With recent “omics” technology advances (genomics and otherwise), it is becoming more important to identify the most effective approaches to care for patients by bringing together population datasets with the best research evidence. In order to decipher the meaning of data collected from various sources (e.g., electronic health records, sensory technologies), we will need to develop linkages between drug and disease mechanisms and influences of variation in genes involved in those mechanisms. Two challenges to leveraging current approaches to use such diverse data sources are in: deciphering the meaning and value of data from multiple sources; and designing effective approaches to deliver new evidence. Examples ways to address these challenges through the iterative evaluation of methods that combine data from multiple sources, and by enabling the replicability and reproducibility of genomic variant interpretations will be described.
Speaker Biography
Dr.

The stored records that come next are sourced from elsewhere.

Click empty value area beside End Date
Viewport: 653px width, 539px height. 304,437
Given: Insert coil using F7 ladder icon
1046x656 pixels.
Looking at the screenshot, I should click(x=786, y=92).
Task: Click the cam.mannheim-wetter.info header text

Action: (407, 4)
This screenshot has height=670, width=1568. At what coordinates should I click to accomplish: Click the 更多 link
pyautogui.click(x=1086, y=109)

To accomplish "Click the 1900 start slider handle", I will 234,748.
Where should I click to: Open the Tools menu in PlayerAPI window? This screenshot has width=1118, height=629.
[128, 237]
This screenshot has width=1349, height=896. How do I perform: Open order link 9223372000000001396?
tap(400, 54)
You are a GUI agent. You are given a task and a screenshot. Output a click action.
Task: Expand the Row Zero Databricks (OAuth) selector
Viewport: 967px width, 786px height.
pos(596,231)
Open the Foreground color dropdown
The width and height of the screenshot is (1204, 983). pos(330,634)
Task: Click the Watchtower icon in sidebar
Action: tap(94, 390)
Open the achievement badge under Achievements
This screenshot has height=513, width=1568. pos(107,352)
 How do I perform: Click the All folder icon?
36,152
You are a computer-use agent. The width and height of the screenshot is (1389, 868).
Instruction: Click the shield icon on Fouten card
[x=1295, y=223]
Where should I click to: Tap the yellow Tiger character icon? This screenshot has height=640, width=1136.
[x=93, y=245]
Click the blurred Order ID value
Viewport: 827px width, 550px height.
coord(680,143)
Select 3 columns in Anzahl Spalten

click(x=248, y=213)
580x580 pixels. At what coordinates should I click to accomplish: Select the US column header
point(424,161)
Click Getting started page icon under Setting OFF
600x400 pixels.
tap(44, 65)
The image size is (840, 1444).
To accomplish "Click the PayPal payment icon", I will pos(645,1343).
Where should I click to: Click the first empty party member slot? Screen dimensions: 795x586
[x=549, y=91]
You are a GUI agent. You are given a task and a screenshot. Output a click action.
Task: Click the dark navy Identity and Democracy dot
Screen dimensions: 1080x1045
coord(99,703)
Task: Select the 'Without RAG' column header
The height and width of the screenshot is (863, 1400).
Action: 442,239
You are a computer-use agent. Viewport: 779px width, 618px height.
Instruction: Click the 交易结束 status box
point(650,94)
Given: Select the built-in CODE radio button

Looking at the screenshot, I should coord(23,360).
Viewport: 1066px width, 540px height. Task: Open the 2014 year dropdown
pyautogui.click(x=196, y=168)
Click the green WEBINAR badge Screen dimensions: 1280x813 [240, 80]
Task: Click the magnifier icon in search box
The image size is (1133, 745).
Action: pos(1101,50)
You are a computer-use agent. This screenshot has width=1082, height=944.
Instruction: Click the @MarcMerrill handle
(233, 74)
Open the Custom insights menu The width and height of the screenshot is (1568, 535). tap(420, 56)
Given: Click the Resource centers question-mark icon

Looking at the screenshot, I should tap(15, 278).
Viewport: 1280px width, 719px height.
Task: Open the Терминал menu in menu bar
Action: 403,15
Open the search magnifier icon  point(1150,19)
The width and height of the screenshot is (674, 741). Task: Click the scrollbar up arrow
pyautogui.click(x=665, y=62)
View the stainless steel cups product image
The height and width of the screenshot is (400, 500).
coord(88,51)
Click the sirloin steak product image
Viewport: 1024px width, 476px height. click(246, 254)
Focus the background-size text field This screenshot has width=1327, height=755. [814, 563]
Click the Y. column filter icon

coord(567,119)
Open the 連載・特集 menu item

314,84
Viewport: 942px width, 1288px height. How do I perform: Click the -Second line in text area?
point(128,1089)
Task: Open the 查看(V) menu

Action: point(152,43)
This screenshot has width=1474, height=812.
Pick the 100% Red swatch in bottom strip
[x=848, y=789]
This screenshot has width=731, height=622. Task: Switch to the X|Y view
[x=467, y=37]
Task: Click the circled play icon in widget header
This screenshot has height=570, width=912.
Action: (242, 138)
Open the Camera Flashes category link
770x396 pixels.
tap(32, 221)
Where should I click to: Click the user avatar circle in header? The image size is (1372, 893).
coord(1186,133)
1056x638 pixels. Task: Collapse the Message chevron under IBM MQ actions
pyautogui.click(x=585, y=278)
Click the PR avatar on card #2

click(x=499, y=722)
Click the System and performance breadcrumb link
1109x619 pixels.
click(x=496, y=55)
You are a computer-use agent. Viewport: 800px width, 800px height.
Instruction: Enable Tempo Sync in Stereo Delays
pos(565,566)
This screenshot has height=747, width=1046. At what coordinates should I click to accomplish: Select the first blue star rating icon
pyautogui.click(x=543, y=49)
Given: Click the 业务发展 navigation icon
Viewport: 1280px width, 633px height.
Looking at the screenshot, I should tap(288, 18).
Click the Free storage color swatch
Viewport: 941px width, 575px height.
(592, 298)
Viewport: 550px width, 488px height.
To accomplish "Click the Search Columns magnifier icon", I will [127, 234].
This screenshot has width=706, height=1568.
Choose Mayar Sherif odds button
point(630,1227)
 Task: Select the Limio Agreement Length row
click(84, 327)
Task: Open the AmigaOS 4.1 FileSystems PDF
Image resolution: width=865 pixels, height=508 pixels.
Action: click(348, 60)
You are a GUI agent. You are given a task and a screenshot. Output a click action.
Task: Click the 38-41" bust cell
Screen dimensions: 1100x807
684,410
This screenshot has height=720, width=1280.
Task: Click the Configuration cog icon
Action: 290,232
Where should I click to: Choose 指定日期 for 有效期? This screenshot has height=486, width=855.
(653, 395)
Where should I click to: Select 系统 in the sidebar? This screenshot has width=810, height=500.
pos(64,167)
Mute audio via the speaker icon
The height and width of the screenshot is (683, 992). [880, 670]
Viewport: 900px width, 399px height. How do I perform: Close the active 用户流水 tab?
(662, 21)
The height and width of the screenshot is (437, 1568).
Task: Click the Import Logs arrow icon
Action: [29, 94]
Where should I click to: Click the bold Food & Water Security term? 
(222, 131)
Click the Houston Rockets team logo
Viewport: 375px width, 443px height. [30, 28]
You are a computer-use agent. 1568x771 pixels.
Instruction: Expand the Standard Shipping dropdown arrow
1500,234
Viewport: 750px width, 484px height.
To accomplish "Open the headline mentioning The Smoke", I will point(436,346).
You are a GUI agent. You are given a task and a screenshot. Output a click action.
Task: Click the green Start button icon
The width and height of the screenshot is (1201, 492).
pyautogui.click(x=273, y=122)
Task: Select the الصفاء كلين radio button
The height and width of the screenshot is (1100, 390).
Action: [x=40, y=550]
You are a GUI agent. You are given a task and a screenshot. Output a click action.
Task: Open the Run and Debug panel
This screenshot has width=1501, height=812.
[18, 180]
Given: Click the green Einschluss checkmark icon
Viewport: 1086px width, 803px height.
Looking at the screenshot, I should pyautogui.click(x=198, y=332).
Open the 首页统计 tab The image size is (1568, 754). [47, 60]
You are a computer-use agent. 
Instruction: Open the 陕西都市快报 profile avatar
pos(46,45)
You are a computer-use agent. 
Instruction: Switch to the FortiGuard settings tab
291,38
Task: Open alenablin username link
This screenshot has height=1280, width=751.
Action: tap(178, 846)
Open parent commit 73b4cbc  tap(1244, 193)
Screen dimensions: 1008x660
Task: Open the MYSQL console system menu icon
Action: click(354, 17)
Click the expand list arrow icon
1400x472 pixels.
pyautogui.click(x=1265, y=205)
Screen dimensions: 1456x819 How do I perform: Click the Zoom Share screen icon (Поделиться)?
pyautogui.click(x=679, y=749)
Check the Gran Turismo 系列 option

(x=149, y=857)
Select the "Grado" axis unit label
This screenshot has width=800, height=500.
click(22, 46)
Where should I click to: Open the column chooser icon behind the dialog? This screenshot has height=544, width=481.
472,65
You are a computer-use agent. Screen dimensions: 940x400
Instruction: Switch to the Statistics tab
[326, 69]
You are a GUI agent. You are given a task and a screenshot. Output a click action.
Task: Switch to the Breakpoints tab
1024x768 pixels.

Casey Overby Taylor is Assistant Professor in the Divisions of General Internal Medicine and Health Sciences Informatics in the Department of Medicine at the Johns Hopkins University. She is also a Fellow in the Johns Hopkins Malone Center for Engineering in Healthcare. Her research interests span a number of areas at the intersection of public health genomics and translational bioinformatics, including applications that support translation of genomic research to clinical and population-based healthcare settings and delivering health information to the public. Dr. Taylor is co-Chair of the electronic health record implementation workgroup on the NHGRI-funded Electronic Medical Records and Genomics (eMERGE) Network, and an investigator on the NCATS Biomedical Data Translator grant. She also received a grant from AHRQ to explore the usefulness of a model to implement genomic clinical decision support that engages stakeholders and uses open source decision support platforms.